Con il presidente dell'Assemblea Capitolina del Movimento 5 stelle, arrestato per corruzione, questa mattina è finito in cella anche Camillo Mezzacapo. L'avvocato è considerato una figura chiara nell'inchiesta, l'uomo che avrebbe fatto da intermediario tra Marcello De Vito e gli imprenditori a cui si sarebbe messo al servizio. Questa l'intercettazione che dà nome all'inchiesta "congiuntura astrale", in cui l'azzeccagarbugli spiega come sia questo il momento politico e il ruolo di De Vito sia propizio per raggiungere i loro obiettivi: "Questa congiunzione astrale … è tipo l'allineamento della cometa di Halley, hai capito? Cioè è difficile secondo me che si riverifichi così …. e allora noi, Marcè, dobbiamo sfruttarla sta cosa, secondo me, cioè guarda…ci rimangono due anni". L'intercettazione risale allo scorso 4 febbraio. Secondo il gip Maria Paola Tomaselli l'incarico pubblico di De Vito veniva valuto in termini di "valore commerciale" dall'avvocato. Un valore "assunto in relazione  alle responsabilità di governo che il M5S ha sia a livello comunale che nazionale".

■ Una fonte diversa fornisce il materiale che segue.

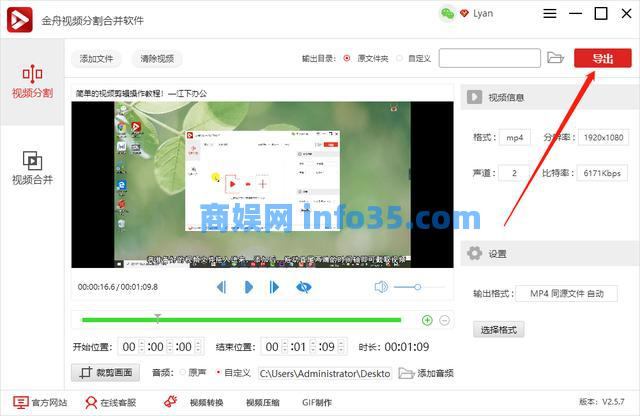Open 添加音频 add audio folder icon
Viewport: 640px width, 416px height.
point(406,373)
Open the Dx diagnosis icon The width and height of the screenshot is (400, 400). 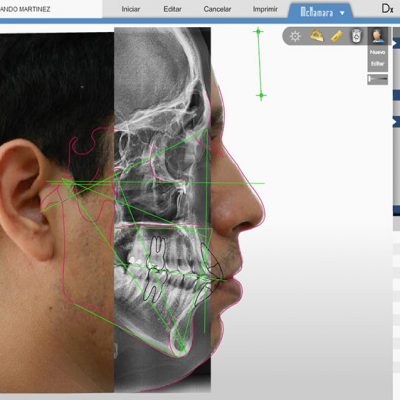pyautogui.click(x=387, y=8)
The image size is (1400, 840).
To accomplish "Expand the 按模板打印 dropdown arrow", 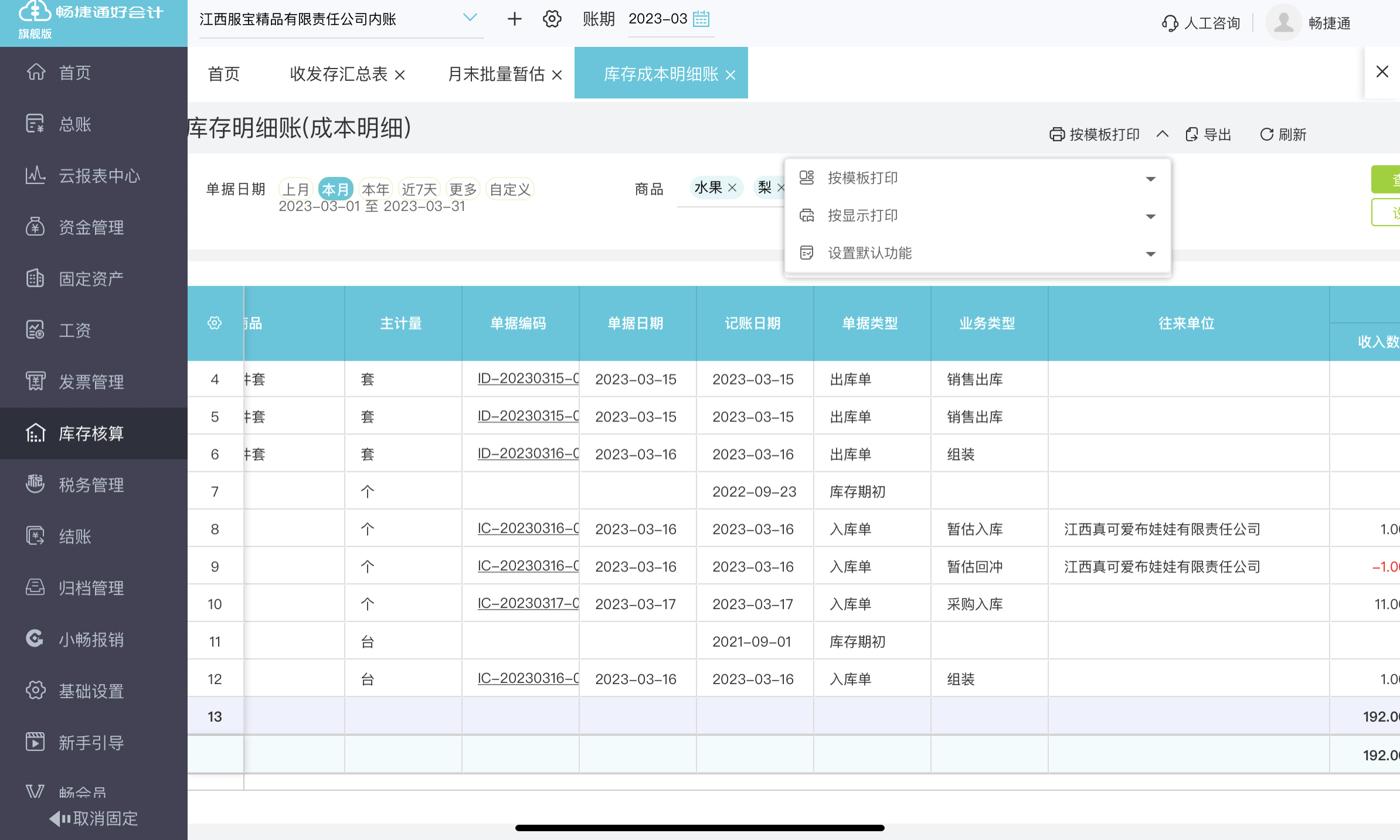I will click(1151, 178).
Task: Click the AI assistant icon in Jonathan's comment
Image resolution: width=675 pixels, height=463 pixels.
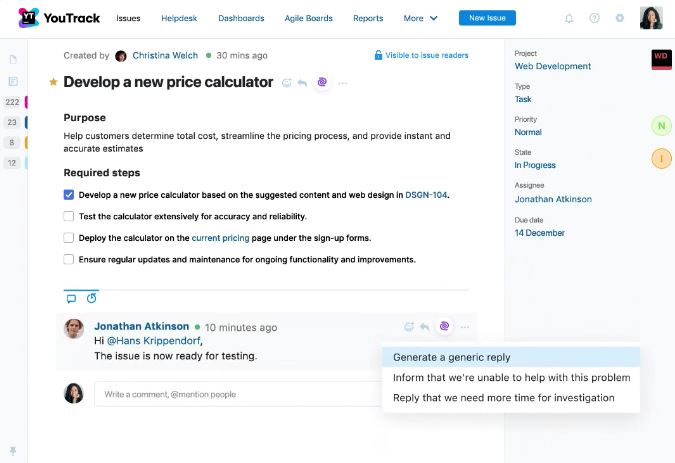Action: (x=444, y=326)
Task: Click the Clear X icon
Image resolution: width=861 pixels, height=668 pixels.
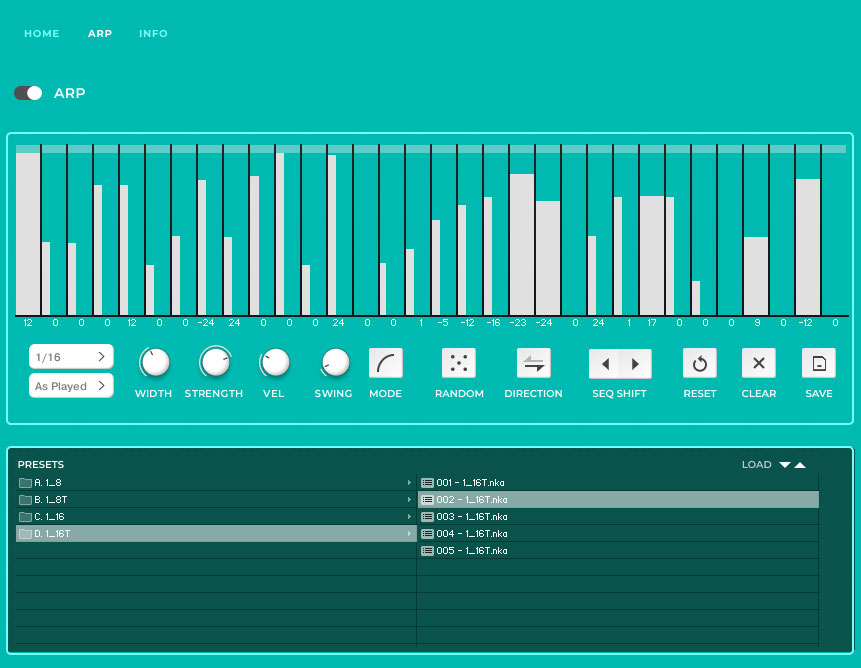Action: [x=758, y=363]
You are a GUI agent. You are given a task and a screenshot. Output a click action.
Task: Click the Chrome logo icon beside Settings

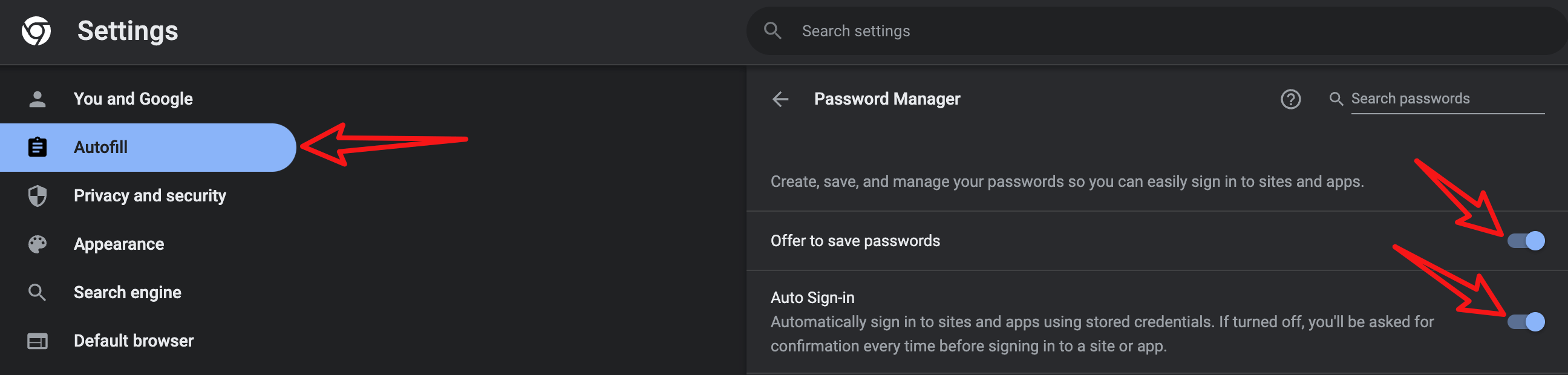[36, 30]
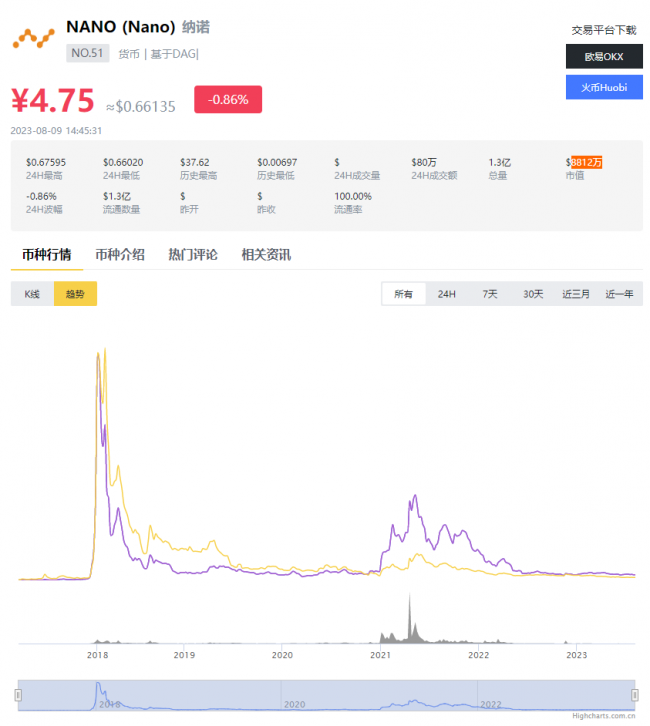Pick the 30天 time range
The width and height of the screenshot is (650, 726).
pyautogui.click(x=532, y=294)
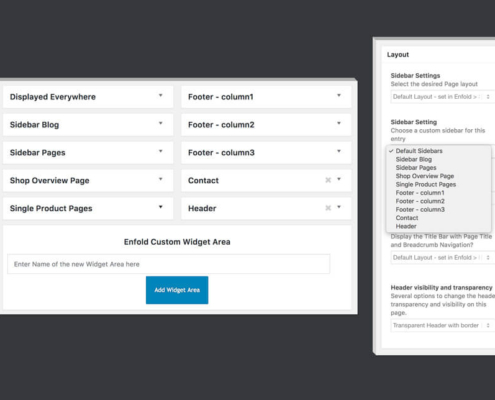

Mezzacapo per gli inquirenti intascava le tangenti per De Vito

Secondo gli inquirenti sarebbe stato proprio Mezzacapo a intascare le tangenti che poi si spartiva con l'esponente politico sotto forma di consulenze fittizzie, denaro che veniva in realtà corrisposto in cambio dell'interessamento di De Vito "per intervenire nell'iter amministrativo relativo alla progetto Stadio della Roma, per favorire l'approvazione di una delibera in consiglio comunale per la realizzazione nella zona della ex Fiera di Roma di un campo da basket e di un polo per la musica, superando le limitazioni poste alla delibera Berdini che aveva limitato la realizzazione delle cubature in quella zona a 44mila metri cubi. In genere per l'asservimento della funzione esercitata agli interessi del Parnasi e del gruppo imprenditoriale a lui riconducibile atttraverso molteplici utilità e tra queste l'affidamento e la promessa di lucrosi incarichi in favore dello studio legale Mezzacapo".